Trio’s co-founders suggested shutting down when they ran into financial trouble, but Hunter said he wanted to keep going. He became the sole owner in 2019.
“Looking back wasn’t an option. I can’t do that, it would have led me right back to the streets, and I didn’t want to do that,” he said.
Ever since he put up a takeout sign and opened the restaurant window to let some air in, he’s been selling 200 to 300 meatless Beyond burgers each day. A GoFundMe to benefit Trio has raised more than $160,000. Now Hunter plans to meet with other black-owned restaurants and help other entrepreneurs who don’t have kitchens yet.
“I’ve never seen this in my life. Every day I wake up and it’s like, Is this real? I’ve got to pinch myself. I’m just overwhelmed by supporters,” he said.
While waiting for her business to fully reopen, Ja’Lisa Calaway, owner of Ja’Lisa’s Gorgeous Extensions, said she had a couple of panic attacks, a couple of breakdowns and applied for a couple of grants. An unhappy customer recently threatened to damage her business. But the Kingfield neighborhood has been very supportive, she said.

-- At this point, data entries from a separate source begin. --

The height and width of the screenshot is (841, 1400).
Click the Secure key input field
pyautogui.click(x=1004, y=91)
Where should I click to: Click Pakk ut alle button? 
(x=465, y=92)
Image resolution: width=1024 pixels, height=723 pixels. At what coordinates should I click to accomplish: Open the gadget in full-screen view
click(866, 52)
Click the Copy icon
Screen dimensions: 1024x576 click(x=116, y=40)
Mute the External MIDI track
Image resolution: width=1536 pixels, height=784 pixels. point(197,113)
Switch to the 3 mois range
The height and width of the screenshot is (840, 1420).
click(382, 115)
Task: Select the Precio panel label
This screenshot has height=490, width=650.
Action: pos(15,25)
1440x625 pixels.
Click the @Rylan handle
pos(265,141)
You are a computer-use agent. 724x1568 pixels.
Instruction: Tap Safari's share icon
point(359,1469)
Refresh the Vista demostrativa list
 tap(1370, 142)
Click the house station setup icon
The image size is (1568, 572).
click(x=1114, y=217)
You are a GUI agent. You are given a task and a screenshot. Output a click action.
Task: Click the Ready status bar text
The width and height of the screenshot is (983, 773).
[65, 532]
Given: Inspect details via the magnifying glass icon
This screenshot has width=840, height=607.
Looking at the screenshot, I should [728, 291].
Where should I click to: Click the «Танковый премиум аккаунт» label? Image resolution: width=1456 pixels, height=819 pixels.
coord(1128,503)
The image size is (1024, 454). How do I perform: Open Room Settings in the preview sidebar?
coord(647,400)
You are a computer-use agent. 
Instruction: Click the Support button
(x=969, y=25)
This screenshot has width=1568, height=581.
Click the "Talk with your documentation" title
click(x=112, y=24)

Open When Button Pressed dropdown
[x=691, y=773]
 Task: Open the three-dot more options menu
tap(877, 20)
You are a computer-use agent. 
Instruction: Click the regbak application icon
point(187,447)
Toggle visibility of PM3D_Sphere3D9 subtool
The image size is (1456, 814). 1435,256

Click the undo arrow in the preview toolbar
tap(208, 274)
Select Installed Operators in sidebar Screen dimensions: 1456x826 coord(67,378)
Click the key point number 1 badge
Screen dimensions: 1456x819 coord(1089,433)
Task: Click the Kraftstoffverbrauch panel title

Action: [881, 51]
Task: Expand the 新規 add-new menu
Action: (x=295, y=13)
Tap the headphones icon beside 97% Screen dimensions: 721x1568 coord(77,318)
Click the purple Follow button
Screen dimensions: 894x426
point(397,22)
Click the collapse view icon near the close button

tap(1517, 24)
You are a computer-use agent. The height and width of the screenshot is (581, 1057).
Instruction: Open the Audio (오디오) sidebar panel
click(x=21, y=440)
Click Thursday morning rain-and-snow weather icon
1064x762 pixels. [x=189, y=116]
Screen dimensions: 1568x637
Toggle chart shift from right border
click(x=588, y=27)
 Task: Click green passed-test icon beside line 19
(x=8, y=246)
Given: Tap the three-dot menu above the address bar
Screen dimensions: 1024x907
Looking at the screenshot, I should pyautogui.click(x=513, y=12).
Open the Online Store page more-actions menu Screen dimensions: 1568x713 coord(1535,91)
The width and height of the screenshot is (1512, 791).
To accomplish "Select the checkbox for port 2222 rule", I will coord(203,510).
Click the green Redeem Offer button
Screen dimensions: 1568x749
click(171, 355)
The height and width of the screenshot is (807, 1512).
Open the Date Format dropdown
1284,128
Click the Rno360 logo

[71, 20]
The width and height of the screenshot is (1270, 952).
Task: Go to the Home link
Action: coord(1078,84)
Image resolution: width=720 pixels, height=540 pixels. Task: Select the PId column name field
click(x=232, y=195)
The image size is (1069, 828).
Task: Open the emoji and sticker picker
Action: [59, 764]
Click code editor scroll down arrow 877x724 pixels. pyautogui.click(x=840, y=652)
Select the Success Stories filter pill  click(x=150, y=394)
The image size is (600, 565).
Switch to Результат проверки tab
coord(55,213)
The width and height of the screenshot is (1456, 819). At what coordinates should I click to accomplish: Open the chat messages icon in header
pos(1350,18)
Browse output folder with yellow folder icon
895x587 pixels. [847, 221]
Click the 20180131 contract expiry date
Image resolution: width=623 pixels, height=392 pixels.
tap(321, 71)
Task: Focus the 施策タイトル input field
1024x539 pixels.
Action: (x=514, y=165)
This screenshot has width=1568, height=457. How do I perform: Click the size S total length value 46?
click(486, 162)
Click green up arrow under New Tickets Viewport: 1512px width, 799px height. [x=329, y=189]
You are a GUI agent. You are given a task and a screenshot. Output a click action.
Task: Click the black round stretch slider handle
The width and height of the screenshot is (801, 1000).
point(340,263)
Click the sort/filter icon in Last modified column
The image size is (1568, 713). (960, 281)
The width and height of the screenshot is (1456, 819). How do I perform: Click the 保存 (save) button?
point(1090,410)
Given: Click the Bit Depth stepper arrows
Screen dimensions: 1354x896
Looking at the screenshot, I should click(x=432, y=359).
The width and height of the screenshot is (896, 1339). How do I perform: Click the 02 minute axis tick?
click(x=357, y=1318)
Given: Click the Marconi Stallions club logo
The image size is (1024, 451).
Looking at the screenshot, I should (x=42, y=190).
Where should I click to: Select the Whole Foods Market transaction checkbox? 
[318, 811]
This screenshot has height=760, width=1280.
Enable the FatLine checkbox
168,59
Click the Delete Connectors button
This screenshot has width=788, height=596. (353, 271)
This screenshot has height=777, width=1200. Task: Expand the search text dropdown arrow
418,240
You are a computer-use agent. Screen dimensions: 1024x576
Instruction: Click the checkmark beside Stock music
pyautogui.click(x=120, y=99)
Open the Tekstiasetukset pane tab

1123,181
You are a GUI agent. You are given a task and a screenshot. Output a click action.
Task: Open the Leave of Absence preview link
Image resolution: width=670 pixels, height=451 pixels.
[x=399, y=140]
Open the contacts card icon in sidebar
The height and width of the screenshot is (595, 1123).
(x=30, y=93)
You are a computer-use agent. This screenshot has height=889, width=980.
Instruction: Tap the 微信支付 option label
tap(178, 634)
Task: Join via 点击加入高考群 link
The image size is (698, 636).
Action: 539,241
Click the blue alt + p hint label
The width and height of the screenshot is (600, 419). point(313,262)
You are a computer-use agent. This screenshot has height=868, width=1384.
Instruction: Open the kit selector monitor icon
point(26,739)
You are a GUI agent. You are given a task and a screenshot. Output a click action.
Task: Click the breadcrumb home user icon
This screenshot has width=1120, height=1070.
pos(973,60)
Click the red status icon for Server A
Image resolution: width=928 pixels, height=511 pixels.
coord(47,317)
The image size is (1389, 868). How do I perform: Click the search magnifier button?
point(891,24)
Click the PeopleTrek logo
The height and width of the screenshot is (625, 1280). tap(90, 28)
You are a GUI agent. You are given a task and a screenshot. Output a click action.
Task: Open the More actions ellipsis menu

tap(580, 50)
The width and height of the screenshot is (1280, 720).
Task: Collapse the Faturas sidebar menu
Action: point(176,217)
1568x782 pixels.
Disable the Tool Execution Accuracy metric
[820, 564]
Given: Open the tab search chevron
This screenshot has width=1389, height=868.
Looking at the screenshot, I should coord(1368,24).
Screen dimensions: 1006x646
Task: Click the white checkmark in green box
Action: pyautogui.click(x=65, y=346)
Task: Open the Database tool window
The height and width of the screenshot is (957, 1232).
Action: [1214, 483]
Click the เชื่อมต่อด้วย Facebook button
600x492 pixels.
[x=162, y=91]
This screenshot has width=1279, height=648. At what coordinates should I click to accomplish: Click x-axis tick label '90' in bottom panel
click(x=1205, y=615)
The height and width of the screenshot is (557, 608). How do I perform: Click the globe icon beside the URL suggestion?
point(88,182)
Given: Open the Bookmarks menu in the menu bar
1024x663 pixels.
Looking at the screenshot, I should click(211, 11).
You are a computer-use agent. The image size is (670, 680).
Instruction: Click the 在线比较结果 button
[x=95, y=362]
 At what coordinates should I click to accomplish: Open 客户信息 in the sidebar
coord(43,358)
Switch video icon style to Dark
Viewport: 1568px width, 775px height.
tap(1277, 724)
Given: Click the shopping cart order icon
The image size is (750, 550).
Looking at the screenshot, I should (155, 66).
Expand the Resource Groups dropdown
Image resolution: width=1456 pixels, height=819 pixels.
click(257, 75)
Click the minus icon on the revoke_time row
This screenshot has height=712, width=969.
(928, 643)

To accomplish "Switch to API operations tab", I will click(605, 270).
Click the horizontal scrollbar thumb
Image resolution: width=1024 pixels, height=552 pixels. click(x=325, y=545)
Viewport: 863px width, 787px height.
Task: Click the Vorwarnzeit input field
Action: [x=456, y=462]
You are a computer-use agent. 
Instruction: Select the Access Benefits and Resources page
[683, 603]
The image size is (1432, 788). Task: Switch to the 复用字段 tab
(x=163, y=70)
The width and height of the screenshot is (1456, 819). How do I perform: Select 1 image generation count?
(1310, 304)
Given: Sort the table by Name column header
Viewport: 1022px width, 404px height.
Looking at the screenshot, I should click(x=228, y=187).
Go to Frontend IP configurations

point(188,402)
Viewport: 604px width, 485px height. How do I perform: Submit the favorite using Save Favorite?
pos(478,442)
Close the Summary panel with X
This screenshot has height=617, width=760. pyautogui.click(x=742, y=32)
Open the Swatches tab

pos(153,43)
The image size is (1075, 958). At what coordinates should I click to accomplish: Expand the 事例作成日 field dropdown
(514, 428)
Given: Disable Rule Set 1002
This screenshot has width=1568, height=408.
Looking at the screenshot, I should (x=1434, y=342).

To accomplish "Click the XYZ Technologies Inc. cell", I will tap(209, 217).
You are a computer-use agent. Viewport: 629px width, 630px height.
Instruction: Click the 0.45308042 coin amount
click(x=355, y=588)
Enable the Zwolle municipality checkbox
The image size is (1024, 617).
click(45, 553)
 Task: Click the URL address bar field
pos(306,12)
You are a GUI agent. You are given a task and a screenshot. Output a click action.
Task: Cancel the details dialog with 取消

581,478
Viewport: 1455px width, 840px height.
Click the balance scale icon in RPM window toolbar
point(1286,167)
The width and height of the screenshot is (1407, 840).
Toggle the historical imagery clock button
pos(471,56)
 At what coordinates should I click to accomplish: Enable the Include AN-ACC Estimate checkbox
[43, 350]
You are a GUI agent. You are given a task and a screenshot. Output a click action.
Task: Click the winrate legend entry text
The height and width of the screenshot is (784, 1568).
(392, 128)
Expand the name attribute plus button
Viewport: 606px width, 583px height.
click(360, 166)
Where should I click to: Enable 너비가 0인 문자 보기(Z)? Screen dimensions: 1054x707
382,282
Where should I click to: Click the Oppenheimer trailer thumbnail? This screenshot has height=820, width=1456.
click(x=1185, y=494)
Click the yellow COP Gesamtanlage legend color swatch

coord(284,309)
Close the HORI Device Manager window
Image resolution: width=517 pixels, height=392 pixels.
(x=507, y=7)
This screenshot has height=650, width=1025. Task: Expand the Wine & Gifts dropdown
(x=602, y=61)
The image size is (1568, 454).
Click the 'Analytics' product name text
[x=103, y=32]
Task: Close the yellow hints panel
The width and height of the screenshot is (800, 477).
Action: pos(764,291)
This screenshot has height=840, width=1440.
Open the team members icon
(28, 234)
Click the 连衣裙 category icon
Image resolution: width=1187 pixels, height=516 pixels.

“People I don’t even know are texting my phone like, ‘Hey, I walked past your shop today, everything’s all good,’” she said. “People genuinely actually care.”
She’s skeptical of businesses that have never hired a black person and now display Black Lives Matter boards on their windows. She plans to keep her own store boarded until at least July.
“I’m kind of nervous about reopening. I kind of just want to wait and to see if they actually convict the police officers,” she said. “I know the truth that if they don’t, it’s going to go bad really fast.”
Sunny’s Hair & Wigs has operated at 2938 Lyndale Ave. S. for 28 years. Owner Lisa Memberr would like to continue to maintain the store’s presence in Minneapolis, and she’s working to secure insurance payment for items that were destroyed.
“I just feel that the country has just reached a point where something drastic had to be done to hear the voices of those who felt voiceless,” she said.
She worries about her grandsons.
“I don’t want to have to be concerned that there’s a possibility that their lives can just be threatened just because they’re black,” she said. “It’s a true, honest fear that I have, especially for my 16-year-old grandson.”
Memberr’s father was a police officer in New York City, and she grew up with respect for police. It only takes a few people to put a community in dire straits, she said. The same is true for violence — protesters are earnest and committed to the cause, she said. Only a few people go out and cause harm.
“We all become complicit; we all have some responsibility. We either have not voiced our opinions loud enough, or we have not done the work that we need to do to bring about justice and change, especially in the police department,” she said. “Not only do we want the world’s attention, but we want, as a result, change to take place. Human decency. We’re not asking for anything more than human decency.”